### EXERCICE PROPOSÉ A
Recopiez telles quelles les lignes des enregistrements, en commençant par celle qui contient « You are a computer-use agent. 499x399 pixels. » et en terminant par celle qui contient « pos(513,747) », toutes deux incluses.

Une promesse plus forte que la mort

Une promesse plus forte que la mort

Une promesse plus forte que la mort

Jérusalem a peur. Les rois d’Aram et de Samarie se sont alliés pour attaquer et détrôner le jeune roi Acaz, héritier de la dynastie de David. Devant la menace, Acaz et tout son peuple frémissent et tremblent comme des arbres sous le vent (cf. Is 7,2). À ce roi apeuré est envoyé le prophète Isaïe, porteur d’une parole de confiance, d’une promesse et d’un signe : un fils va naître dans la maison du roi et, avant même qu’il soit sorti de l’enfance, les royaumes ennemis auront été vaincus. Au roi qui craignait de ne plus avoir d’avenir, le Seigneur offre un signe concret d’espérance.

Il y a de ces moments où l’avenir semble bouché, comme si le temps nous conduisait irrémédiablement dans un mur. Un siècle plus tard, c’est au tour du roi Sédécias, un lointain successeur d’Acaz, d’être paralysé par la peur. À lui aussi, le prophète Jérémie sera envoyé porteur d’un signe d’espérance. En achetant un champ alors que l’invasion est imminente (Jr 32), Jérémie affirme sa certitude que tout n’est pas fini, que cela vaut la peine de faire des projets d’avenir.

Quels pouvaient être les projets d’avenir de Joseph, le fiancé promis à Marie ? Osons les imaginer semblables à tous les jeunes couples, la tête pleine de rêves et de belles ambitions. Et soudain, c’est le drame…

Un enfant s’annonce. L’enfant d’un autre. Les projets d’avenir du jeune charpentier, sa vie avec l’élue de son cœur, tout cela s’effondre comme une maison de paille. Représentons-nous l’effarement et à l’incompréhension qui s’emparent du jeune homme, les émotions contradictoires qui le ballottent : le sentiment d’humiliation, le découragement, la colère peut-être, la honte pour lui-même, la peur pour Marie, l’angoisse de la juste décision à prendre, l’appréhension des conséquences douloureuses de cette décision…

« “Joseph, fils de David – et donc héritier d’Acaz et de Sédécias – ne crains pas de prendre chez toi Marie, ton épouse, puisque l’enfant qui est engendré en elle vient de l’Esprit Saint…” Quand Joseph se réveilla, il fit ce que l’ange du Seigneur lui avait prescrit : il prit chez lui son épouse. »

 Frères et sœurs, personne dans notre assemblée ne gouverne de royaume en péril, ni n’est fiancé à une vierge enceinte. Il n’empêche que nous sommes concernés à l’un ou l’autre moment de notre vie par la question de l’avenir bouché, du découragement et de l’« à quoi bon ». C’est alors que l’espérance nous assure que Dieu nous ouvre toujours un chemin vers notre accomplissement, vers notre vrai bonheur, vers lui-même, tout simplement.

### DONNÉES À TRAITER
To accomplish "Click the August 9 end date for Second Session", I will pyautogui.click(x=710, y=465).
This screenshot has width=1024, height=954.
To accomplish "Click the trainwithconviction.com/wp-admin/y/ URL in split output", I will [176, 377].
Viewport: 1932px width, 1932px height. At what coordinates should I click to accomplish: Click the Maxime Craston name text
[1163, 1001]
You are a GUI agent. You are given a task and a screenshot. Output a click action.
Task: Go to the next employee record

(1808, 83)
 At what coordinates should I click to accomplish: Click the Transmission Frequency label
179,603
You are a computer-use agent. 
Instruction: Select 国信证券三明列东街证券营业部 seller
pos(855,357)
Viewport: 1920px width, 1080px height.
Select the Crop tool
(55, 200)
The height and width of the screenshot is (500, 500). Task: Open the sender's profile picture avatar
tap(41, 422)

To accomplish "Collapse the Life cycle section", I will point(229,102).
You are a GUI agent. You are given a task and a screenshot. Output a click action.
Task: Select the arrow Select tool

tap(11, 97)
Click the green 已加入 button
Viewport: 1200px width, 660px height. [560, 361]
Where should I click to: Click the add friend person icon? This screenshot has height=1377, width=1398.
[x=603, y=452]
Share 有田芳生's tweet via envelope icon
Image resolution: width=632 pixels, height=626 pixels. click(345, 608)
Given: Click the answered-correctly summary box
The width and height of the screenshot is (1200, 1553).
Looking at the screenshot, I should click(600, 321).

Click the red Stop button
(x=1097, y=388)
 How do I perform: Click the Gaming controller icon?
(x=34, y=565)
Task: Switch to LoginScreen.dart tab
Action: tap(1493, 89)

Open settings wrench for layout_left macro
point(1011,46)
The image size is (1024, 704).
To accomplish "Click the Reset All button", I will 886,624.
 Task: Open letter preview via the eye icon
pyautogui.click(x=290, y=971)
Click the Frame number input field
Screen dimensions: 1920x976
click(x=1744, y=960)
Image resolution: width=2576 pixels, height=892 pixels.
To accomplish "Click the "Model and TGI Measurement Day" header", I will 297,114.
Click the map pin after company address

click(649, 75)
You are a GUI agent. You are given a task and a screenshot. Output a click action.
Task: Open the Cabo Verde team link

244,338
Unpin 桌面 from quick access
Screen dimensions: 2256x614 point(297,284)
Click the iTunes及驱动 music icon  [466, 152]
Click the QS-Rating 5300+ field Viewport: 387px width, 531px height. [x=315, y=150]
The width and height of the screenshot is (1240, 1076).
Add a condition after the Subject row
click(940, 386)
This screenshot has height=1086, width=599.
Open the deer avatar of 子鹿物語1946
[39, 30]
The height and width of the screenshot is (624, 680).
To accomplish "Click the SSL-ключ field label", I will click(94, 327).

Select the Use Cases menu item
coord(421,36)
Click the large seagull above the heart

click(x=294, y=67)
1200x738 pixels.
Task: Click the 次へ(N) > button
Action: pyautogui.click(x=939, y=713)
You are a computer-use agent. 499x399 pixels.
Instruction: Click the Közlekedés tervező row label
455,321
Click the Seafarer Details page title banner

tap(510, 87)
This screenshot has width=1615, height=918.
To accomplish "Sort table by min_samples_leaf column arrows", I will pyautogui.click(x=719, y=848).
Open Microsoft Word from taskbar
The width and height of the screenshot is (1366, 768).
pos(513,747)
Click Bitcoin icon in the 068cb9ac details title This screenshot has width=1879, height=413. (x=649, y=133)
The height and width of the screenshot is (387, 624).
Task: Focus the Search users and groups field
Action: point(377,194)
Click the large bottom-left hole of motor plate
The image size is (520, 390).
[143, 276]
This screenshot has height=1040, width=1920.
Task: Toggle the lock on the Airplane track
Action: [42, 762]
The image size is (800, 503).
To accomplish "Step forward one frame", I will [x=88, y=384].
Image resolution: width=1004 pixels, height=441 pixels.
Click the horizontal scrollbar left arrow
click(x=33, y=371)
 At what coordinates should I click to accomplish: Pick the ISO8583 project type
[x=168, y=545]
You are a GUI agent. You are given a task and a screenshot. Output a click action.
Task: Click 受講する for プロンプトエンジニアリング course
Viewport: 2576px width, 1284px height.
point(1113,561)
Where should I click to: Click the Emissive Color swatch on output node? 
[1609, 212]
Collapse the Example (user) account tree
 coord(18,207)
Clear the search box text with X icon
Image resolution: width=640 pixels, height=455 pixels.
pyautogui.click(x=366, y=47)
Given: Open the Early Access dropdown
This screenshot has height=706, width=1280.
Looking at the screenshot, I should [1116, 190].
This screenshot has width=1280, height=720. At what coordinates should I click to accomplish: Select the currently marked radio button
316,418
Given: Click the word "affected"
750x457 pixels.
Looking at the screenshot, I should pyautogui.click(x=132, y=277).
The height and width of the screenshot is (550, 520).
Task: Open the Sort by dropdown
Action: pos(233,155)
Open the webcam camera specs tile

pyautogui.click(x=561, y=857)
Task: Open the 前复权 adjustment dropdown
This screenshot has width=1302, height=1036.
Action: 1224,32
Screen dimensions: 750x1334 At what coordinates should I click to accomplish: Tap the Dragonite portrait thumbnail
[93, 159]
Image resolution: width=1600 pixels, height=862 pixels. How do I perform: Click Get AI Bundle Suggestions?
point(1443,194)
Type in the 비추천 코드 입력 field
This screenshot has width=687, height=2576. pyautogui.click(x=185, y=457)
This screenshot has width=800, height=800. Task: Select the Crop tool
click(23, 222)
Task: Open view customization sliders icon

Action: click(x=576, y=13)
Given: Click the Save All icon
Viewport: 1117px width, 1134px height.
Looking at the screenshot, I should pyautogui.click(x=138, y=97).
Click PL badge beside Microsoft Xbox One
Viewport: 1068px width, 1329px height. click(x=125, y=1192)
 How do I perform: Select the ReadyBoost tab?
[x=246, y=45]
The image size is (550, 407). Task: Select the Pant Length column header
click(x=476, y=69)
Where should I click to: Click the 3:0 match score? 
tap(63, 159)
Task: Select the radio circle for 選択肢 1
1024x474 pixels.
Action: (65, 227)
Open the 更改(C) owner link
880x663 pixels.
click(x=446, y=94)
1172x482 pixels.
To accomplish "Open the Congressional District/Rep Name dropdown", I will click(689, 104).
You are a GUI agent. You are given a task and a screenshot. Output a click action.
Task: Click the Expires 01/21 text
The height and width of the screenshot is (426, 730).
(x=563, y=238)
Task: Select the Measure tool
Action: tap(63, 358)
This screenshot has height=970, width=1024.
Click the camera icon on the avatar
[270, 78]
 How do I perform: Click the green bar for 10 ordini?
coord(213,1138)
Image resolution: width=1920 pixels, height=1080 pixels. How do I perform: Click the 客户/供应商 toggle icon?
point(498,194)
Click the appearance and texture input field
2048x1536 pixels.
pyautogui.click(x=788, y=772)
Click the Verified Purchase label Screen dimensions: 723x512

### EXERCICE PROPOSÉ B
Répondez brièvement à ces questions sur le texte consacré à la promesse plus forte que la mort.
(i) Quels rois se sont alliés pour attaquer Acaz ?
(ii) Quel prophète est envoyé au roi Sédécias ?
(iii) Que fait Joseph à son réveil ?

### RÉPONSE RÉDIGÉE A
You are a computer-use agent. 499x399 pixels.
Instruction: Click the Közlekedés tervező row label
455,321
Click the Seafarer Details page title banner

tap(510, 87)
This screenshot has width=1615, height=918.
To accomplish "Sort table by min_samples_leaf column arrows", I will pyautogui.click(x=719, y=848).
Open Microsoft Word from taskbar
The width and height of the screenshot is (1366, 768).
pos(513,747)

### RÉPONSE RÉDIGÉE B
(i) Les rois d'Aram et de Samarie.
(ii) Le prophète Jérémie.
(iii) Il fait ce que l'ange du Seigneur lui a prescrit : il prend chez lui son épouse.